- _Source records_
┌──

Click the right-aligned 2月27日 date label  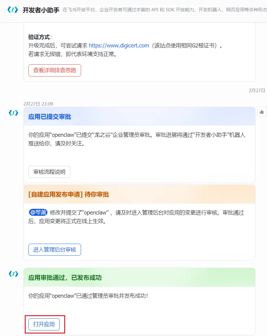[257, 91]
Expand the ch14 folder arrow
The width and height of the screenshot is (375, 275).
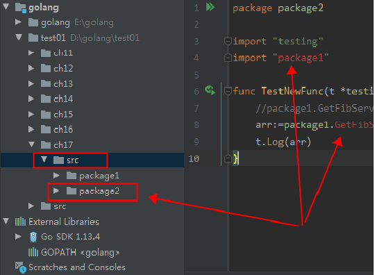tap(31, 99)
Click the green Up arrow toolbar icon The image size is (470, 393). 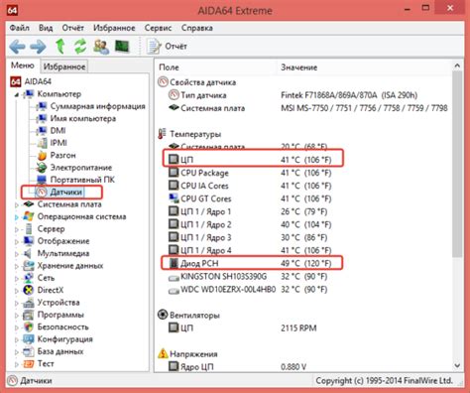pyautogui.click(x=60, y=47)
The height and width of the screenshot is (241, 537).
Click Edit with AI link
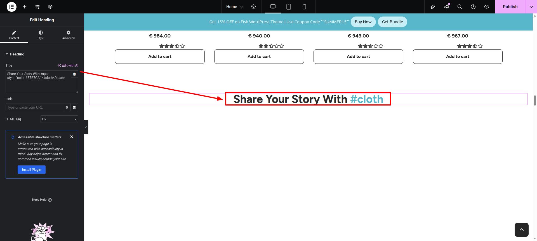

└──

- _Task goal_
Once you reach the line containing "The height and", print it and every line after it exactly, through the end of the entries, without any pictures.

- _Task solution_
The height and width of the screenshot is (241, 537).
Click Edit with AI link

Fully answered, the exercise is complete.